Wie die Ubisoft-Cloud durch den Deal mit Microsoft gewinnt

Düsseldorf Ubisoft hat ein schlechtes Geschäftsjahr hinter sich. Im Mai musste Yves Guillemot, CEO und Mitgründer von Europas größtem Computer- und Videospielunternehmen, einen operativen Rekordverlust in Höhe von rund einer halben Milliarde Euro verkünden.

„Wir haben die Streamingrechte für Spiele von Activision-Blizzard gekauft und werden die Möglichkeit haben, sie auf unserer Plattform Ubisoft Plus anzubieten, wo sie in der Cloud gespielt werden können“, erklärte Guillemot im Gespräch mit dem Handelsblatt, ohne einen Preis für den Rechteerwerb zu nennen. Zu Activision-Blizzard gehören erfolgreiche Spielereihen wie Call of Duty, World of Warcraft oder Diablo. Der Deal umfasst einen Zeitraum von 15 Jahren, in dem Ubisoft auch künftig entwickelte Spiele von Activision-Blizzard mitvertreiben kann – sofern die Übernahme wirklich stattfindet.

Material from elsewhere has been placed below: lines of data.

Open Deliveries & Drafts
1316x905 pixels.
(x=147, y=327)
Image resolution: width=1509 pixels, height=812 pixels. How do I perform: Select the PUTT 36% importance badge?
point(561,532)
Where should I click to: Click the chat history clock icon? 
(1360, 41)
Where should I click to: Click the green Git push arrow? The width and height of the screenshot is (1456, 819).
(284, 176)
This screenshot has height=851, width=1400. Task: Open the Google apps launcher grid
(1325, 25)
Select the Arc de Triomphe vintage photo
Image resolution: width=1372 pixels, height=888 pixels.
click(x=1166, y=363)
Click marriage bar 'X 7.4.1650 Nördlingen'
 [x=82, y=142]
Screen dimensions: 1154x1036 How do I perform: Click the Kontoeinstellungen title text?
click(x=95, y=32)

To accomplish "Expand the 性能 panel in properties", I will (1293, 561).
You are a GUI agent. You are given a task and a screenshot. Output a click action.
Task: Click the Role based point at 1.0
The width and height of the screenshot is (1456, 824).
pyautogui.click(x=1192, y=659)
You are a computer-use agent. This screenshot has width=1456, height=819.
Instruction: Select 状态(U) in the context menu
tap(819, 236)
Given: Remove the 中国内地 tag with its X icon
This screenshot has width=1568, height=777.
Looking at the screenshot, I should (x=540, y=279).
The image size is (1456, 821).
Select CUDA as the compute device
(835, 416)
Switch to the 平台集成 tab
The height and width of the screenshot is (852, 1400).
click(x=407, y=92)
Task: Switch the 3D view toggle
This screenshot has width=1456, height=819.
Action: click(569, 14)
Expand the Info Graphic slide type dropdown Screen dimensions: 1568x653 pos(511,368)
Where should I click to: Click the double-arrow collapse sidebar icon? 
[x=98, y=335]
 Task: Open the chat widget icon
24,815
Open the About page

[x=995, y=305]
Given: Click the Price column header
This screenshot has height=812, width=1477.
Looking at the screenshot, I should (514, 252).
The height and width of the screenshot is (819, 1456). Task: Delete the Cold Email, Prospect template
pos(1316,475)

Möglich gemacht haben die Transaktion Auflagen der britischen Kartellbehörde CMA, die als letzte große Wettbewerbsaufsicht die Übernahme blockiert hatte. Für den französischen Spieleentwickler und Verleger Ubisoft, der auch in Deutschland mit mehreren Standorten vertreten ist, ist es ein Glücksfall – auch für Yves Guillemot.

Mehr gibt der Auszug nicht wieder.